Kecanggungan terjadi. Farah tidak mengeluarkan sepatah kata pun dari mulutnya. Sepanjang jalan, ia hanya menatap ke luar jendela, memandangi kendaraan dan pepohonan yang dilewwati.
Begitu juga dengan Alva. Ia fokus menatap jalan. Sesekali Alva melirik Farah dari spion.
Tiba di rumah Raka, Farah segera turun. Naira melambaikan tangan menyambutnya.
“Lo udah makan belum?”
Farah tersenyum, mengangguk. “Udah.”
Raka melihat pesanan makanan yang dipesannya tadi sampai. Ia segera menghampiri sopir gojek, dan membayarnya. Raka membawa makanan ke garasi, markas perkumpulan mereka.
Farah takjub denga napa yang ia lihat sekarang. Farah mengira kalau garasi rumah Raka tidak seluas dan sekeren ini. Ada biliar, tenis meja, moge, mobil, sofa. Bahkan rumahnya jika dibandingkan dengan garasi Raka, lebih luas lagi garasi Raka.
“Ayo Farah, duduk.” Naira mempersilakan Farah. Ini kali pertamanya ke markas mereka. Naira harus menyambut anggota baru bukan?
Raka selesai membuka kotak pizza. “Ayo Farah, makan.”
“Terima kasih. Tapi aku udah makan tadi di rumah.”
“Ayolah Farah,” bujuk Naira. “Satu potong aja.”
Farah mengiyakan. Ia mengambil satu potong pizza.
“Gimana, enak?”
Farah mengangguk sambil menguyah.
“Kita mulai setelah makan?” tanya Alva, mengambil potongan baru.
“Dave dan Deva mau kemari. Kita tunggu mereka.”

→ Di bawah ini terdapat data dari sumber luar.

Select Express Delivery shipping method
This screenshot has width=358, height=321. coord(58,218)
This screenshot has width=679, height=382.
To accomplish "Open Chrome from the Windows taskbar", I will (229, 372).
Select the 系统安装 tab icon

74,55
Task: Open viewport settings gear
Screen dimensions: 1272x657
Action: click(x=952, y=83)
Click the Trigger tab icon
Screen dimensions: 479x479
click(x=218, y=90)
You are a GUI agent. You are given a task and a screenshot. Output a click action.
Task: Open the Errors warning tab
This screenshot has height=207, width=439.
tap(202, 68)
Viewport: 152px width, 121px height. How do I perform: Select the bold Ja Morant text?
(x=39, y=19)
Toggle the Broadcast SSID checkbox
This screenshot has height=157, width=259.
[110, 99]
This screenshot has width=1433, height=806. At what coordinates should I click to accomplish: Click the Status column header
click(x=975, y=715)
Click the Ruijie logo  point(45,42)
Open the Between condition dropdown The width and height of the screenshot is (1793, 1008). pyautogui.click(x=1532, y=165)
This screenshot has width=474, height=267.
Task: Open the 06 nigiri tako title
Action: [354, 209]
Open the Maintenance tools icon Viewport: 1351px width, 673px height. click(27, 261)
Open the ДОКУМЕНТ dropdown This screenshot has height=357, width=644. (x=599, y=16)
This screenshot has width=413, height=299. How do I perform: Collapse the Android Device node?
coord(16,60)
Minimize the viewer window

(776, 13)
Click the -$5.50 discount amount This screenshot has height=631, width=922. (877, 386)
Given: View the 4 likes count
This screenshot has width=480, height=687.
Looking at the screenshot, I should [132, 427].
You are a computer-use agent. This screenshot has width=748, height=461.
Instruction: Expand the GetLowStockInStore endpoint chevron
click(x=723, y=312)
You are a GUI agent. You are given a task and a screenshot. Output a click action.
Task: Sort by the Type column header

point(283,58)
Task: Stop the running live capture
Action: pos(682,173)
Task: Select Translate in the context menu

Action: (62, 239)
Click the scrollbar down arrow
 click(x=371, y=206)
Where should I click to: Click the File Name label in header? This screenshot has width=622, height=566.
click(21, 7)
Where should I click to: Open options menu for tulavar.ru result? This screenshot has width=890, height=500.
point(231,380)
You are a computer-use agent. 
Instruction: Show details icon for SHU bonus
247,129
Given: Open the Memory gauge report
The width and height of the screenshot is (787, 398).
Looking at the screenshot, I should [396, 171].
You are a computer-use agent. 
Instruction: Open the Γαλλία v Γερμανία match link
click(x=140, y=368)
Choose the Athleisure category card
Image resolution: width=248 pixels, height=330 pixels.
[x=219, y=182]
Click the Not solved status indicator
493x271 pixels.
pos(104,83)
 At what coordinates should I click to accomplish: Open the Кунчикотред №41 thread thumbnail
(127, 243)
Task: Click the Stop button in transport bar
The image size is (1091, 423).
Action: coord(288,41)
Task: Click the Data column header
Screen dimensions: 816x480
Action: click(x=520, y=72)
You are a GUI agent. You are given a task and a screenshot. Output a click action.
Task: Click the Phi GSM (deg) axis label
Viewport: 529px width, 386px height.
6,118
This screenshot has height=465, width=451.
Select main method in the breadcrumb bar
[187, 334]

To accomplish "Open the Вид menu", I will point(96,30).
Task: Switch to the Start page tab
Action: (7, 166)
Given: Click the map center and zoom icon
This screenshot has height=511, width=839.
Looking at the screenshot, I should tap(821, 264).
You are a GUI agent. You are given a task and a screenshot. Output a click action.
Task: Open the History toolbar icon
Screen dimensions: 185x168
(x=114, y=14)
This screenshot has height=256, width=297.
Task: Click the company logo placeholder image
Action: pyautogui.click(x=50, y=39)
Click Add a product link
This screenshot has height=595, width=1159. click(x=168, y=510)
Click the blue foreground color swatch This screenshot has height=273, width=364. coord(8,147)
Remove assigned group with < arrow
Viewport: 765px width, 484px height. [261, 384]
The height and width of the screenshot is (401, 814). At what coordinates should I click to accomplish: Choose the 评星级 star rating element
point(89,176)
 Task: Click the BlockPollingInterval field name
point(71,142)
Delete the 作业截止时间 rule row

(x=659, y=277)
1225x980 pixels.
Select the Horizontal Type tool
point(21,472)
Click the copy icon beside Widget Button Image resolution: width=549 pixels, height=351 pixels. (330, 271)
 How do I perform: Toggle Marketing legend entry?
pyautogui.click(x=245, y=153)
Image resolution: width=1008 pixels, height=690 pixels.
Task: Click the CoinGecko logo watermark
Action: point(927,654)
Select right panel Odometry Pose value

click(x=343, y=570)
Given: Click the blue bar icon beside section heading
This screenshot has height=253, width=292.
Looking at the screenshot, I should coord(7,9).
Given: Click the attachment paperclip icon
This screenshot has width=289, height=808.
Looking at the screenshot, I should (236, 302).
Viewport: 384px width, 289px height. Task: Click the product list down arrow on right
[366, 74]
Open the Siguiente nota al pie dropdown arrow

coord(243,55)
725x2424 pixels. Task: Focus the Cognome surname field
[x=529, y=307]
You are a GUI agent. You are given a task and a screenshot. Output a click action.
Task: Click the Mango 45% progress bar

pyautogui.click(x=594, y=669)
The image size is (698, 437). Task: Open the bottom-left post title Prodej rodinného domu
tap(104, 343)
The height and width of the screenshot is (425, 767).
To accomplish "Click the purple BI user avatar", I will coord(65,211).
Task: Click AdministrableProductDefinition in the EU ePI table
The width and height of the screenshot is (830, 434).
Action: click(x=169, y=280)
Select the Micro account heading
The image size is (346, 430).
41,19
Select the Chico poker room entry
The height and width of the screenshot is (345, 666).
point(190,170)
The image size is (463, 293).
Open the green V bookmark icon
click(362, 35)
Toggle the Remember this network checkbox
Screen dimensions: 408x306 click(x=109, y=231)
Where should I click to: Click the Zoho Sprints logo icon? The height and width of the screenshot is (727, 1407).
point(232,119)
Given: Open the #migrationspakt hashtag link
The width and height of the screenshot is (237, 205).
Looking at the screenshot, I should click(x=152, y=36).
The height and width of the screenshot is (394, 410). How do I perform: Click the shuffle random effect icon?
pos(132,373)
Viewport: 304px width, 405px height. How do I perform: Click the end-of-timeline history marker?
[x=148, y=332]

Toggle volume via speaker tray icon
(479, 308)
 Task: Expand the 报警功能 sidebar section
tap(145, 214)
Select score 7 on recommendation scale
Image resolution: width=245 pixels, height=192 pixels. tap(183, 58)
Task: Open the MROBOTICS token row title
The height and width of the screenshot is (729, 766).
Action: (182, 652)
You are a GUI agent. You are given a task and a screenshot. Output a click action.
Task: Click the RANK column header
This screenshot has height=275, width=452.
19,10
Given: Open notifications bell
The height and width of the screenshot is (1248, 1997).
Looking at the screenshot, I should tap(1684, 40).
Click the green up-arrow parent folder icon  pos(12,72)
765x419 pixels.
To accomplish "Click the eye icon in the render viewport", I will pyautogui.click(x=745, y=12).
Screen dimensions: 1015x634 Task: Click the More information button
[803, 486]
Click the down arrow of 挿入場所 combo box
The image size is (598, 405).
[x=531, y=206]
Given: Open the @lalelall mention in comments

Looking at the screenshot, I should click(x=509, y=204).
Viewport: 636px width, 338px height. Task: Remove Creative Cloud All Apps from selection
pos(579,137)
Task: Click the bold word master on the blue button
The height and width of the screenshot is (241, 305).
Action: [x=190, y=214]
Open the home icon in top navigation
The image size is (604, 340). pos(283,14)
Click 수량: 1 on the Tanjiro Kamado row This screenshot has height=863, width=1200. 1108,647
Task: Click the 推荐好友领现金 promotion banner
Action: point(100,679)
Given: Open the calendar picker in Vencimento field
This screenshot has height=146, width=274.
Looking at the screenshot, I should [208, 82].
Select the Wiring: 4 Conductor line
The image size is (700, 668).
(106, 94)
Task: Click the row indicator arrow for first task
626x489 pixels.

“Dave?” Raka menelan isi mulutnya. “Dia udah sehat?”
Naira mengedikkan bahu. “Gak tau. Tapi kata Deva tadi, Dave mau ikut.”
Hitungan menit selanjutnya, satu kotak pizza lenyap. Alva berdiri, membuang kotak ke tong sampah.
“Gue masih laper,” ujar Naira membuat Farah geleng kepala.
Sepanjang aksi makan tadi, Naira yang paling lahap ketimbang yang lainnya. Lalu sekarang dia bilang kalau masih lapar? Ini lambung atau apa?
“Jangan heran. Cantik-cantik gini, tapi kalau makan porsi kuli,” ujar Raka bercanda.
Farah tertawa melihat ekspresi Naira yang berubah ketika diledek Raka.
Dave dan Deva sampai. Mereka membawa sotong dan tahu bulat.
Bak melihat uang, mata Naira berubah menjadi hijau saat melihat makanan. Ia langsung bangkit dari sofa, mengejar Dave, mengambil bungkusan plastik darinya, membawa ke tempat duduknya semula. “Lo mau, Farah?”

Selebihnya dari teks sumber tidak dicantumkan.